- Task requirements
Could you output all of the records below exactly as they appear?

- Data for processing
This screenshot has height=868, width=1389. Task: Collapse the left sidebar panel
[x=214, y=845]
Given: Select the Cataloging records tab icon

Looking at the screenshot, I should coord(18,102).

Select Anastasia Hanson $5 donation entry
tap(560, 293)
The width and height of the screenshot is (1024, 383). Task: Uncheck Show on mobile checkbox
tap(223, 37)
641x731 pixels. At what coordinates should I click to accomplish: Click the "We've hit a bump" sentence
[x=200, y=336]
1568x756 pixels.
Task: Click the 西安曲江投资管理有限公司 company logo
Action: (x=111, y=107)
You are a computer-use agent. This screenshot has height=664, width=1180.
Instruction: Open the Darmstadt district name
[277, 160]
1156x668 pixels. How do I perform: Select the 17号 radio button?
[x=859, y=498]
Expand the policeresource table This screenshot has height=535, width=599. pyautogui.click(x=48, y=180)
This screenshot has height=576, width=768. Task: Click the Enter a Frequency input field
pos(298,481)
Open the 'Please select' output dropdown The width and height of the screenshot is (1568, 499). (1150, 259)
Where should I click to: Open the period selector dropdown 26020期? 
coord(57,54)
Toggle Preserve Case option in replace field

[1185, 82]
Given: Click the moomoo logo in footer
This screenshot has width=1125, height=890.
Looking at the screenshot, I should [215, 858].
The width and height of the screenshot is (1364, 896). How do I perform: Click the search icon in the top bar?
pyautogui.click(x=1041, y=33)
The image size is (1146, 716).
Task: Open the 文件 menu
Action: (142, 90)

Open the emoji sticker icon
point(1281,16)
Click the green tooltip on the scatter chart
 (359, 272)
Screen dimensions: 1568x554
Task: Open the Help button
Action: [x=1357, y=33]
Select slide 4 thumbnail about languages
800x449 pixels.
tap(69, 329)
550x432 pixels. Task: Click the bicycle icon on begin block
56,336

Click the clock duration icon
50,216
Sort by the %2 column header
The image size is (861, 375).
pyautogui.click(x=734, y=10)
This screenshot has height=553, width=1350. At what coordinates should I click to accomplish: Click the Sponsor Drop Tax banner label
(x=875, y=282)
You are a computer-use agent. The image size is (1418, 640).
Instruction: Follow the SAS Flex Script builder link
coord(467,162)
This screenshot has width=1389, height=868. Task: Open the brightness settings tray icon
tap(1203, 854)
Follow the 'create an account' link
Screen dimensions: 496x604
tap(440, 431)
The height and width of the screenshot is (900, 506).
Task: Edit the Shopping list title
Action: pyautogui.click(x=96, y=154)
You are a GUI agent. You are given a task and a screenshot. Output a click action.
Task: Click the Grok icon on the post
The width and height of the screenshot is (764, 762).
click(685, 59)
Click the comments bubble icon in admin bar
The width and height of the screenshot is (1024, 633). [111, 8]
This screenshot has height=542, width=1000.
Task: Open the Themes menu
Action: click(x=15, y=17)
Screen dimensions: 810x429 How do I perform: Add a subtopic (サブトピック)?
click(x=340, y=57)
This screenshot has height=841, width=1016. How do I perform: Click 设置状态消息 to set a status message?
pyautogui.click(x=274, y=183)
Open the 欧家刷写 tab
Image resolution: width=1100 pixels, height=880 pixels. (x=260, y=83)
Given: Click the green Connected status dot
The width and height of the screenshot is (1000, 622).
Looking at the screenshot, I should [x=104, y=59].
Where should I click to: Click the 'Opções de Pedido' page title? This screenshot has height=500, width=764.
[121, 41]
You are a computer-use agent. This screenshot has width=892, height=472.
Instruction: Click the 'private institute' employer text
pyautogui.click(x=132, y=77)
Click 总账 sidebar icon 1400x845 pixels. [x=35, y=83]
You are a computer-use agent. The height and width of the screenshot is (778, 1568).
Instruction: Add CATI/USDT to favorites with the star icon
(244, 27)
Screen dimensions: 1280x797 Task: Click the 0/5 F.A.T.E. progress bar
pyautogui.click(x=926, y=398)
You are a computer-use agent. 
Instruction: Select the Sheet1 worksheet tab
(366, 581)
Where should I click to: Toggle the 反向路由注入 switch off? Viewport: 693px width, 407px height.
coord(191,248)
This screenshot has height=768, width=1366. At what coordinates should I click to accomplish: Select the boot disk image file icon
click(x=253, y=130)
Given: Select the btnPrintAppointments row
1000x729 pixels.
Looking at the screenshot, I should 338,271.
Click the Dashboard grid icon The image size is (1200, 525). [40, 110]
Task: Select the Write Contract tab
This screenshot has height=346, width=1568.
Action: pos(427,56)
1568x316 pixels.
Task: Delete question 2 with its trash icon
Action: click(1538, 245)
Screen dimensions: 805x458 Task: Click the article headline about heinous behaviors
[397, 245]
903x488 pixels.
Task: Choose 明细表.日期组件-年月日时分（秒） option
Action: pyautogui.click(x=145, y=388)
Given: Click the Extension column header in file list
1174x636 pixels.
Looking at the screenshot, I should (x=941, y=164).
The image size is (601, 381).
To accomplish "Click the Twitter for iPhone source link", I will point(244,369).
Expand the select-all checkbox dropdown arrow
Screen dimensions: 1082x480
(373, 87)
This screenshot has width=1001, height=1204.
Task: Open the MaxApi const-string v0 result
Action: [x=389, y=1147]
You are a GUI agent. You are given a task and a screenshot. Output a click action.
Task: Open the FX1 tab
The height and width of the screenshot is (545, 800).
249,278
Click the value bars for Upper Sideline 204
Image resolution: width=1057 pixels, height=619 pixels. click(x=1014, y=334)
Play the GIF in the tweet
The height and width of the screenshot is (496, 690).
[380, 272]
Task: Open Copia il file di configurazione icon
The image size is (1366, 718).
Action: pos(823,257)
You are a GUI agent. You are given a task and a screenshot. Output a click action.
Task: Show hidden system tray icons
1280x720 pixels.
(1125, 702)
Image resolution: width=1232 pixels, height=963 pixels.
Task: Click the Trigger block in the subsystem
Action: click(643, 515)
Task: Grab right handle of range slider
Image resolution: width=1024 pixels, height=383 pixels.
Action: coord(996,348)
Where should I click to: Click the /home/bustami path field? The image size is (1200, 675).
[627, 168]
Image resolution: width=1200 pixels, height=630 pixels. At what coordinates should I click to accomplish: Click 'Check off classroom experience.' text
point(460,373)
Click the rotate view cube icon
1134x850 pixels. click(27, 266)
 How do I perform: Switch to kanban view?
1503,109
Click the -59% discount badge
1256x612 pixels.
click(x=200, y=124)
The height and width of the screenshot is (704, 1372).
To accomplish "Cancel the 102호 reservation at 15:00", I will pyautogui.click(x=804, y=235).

- Response area
This screenshot has height=868, width=1389. Task: Collapse the left sidebar panel
[x=214, y=845]
Given: Select the Cataloging records tab icon

Looking at the screenshot, I should coord(18,102).

Select Anastasia Hanson $5 donation entry
tap(560, 293)
The width and height of the screenshot is (1024, 383). Task: Uncheck Show on mobile checkbox
tap(223, 37)
641x731 pixels. At what coordinates should I click to accomplish: Click the "We've hit a bump" sentence
[x=200, y=336]
1568x756 pixels.
Task: Click the 西安曲江投资管理有限公司 company logo
Action: (x=111, y=107)
You are a computer-use agent. This screenshot has height=664, width=1180.
Instruction: Open the Darmstadt district name
[277, 160]
1156x668 pixels. How do I perform: Select the 17号 radio button?
[x=859, y=498]
Expand the policeresource table This screenshot has height=535, width=599. pyautogui.click(x=48, y=180)
This screenshot has height=576, width=768. Task: Click the Enter a Frequency input field
pos(298,481)
Open the 'Please select' output dropdown The width and height of the screenshot is (1568, 499). (1150, 259)
Where should I click to: Open the period selector dropdown 26020期? 
coord(57,54)
Toggle Preserve Case option in replace field

[1185, 82]
Given: Click the moomoo logo in footer
This screenshot has width=1125, height=890.
Looking at the screenshot, I should [215, 858].
The width and height of the screenshot is (1364, 896). How do I perform: Click the search icon in the top bar?
pyautogui.click(x=1041, y=33)
The image size is (1146, 716).
Task: Open the 文件 menu
Action: (142, 90)

Open the emoji sticker icon
point(1281,16)
Click the green tooltip on the scatter chart
 (359, 272)
Screen dimensions: 1568x554
Task: Open the Help button
Action: [x=1357, y=33]
Select slide 4 thumbnail about languages
800x449 pixels.
tap(69, 329)
550x432 pixels. Task: Click the bicycle icon on begin block
56,336

Click the clock duration icon
50,216
Sort by the %2 column header
The image size is (861, 375).
pyautogui.click(x=734, y=10)
This screenshot has height=553, width=1350. At what coordinates should I click to accomplish: Click the Sponsor Drop Tax banner label
(x=875, y=282)
You are a computer-use agent. The image size is (1418, 640).
Instruction: Follow the SAS Flex Script builder link
coord(467,162)
This screenshot has width=1389, height=868. Task: Open the brightness settings tray icon
tap(1203, 854)
Follow the 'create an account' link
Screen dimensions: 496x604
tap(440, 431)
The height and width of the screenshot is (900, 506).
Task: Edit the Shopping list title
Action: pyautogui.click(x=96, y=154)
You are a GUI agent. You are given a task and a screenshot. Output a click action.
Task: Click the Grok icon on the post
The width and height of the screenshot is (764, 762).
click(685, 59)
Click the comments bubble icon in admin bar
The width and height of the screenshot is (1024, 633). [111, 8]
This screenshot has height=542, width=1000.
Task: Open the Themes menu
Action: click(x=15, y=17)
Screen dimensions: 810x429 How do I perform: Add a subtopic (サブトピック)?
click(x=340, y=57)
This screenshot has height=841, width=1016. How do I perform: Click 设置状态消息 to set a status message?
pyautogui.click(x=274, y=183)
Open the 欧家刷写 tab
Image resolution: width=1100 pixels, height=880 pixels. (x=260, y=83)
Given: Click the green Connected status dot
The width and height of the screenshot is (1000, 622).
Looking at the screenshot, I should [x=104, y=59].
Where should I click to: Click the 'Opções de Pedido' page title? This screenshot has height=500, width=764.
[121, 41]
You are a computer-use agent. This screenshot has width=892, height=472.
Instruction: Click the 'private institute' employer text
pyautogui.click(x=132, y=77)
Click 总账 sidebar icon 1400x845 pixels. [x=35, y=83]
You are a computer-use agent. The height and width of the screenshot is (778, 1568).
Instruction: Add CATI/USDT to favorites with the star icon
(244, 27)
Screen dimensions: 1280x797 Task: Click the 0/5 F.A.T.E. progress bar
pyautogui.click(x=926, y=398)
You are a computer-use agent. 
Instruction: Select the Sheet1 worksheet tab
(366, 581)
Where should I click to: Toggle the 反向路由注入 switch off? Viewport: 693px width, 407px height.
coord(191,248)
This screenshot has height=768, width=1366. At what coordinates should I click to accomplish: Select the boot disk image file icon
click(x=253, y=130)
Given: Select the btnPrintAppointments row
1000x729 pixels.
Looking at the screenshot, I should 338,271.
Click the Dashboard grid icon The image size is (1200, 525). [40, 110]
Task: Select the Write Contract tab
This screenshot has height=346, width=1568.
Action: pos(427,56)
1568x316 pixels.
Task: Delete question 2 with its trash icon
Action: click(1538, 245)
Screen dimensions: 805x458 Task: Click the article headline about heinous behaviors
[397, 245]
903x488 pixels.
Task: Choose 明细表.日期组件-年月日时分（秒） option
Action: pyautogui.click(x=145, y=388)
Given: Click the Extension column header in file list
1174x636 pixels.
Looking at the screenshot, I should (x=941, y=164).
The image size is (601, 381).
To accomplish "Click the Twitter for iPhone source link", I will point(244,369).
Expand the select-all checkbox dropdown arrow
Screen dimensions: 1082x480
(373, 87)
This screenshot has width=1001, height=1204.
Task: Open the MaxApi const-string v0 result
Action: [x=389, y=1147]
You are a GUI agent. You are given a task and a screenshot. Output a click action.
Task: Open the FX1 tab
The height and width of the screenshot is (545, 800).
249,278
Click the value bars for Upper Sideline 204
Image resolution: width=1057 pixels, height=619 pixels. click(x=1014, y=334)
Play the GIF in the tweet
The height and width of the screenshot is (496, 690).
[380, 272]
Task: Open Copia il file di configurazione icon
The image size is (1366, 718).
Action: pos(823,257)
You are a GUI agent. You are given a task and a screenshot. Output a click action.
Task: Show hidden system tray icons
1280x720 pixels.
(1125, 702)
Image resolution: width=1232 pixels, height=963 pixels.
Task: Click the Trigger block in the subsystem
Action: click(643, 515)
Task: Grab right handle of range slider
Image resolution: width=1024 pixels, height=383 pixels.
Action: coord(996,348)
Where should I click to: Click the /home/bustami path field? The image size is (1200, 675).
[627, 168]
Image resolution: width=1200 pixels, height=630 pixels. At what coordinates should I click to accomplish: Click 'Check off classroom experience.' text
point(460,373)
Click the rotate view cube icon
1134x850 pixels. click(27, 266)
 How do I perform: Switch to kanban view?
1503,109
Click the -59% discount badge
1256x612 pixels.
click(x=200, y=124)
The height and width of the screenshot is (704, 1372).
To accomplish "Cancel the 102호 reservation at 15:00", I will pyautogui.click(x=804, y=235).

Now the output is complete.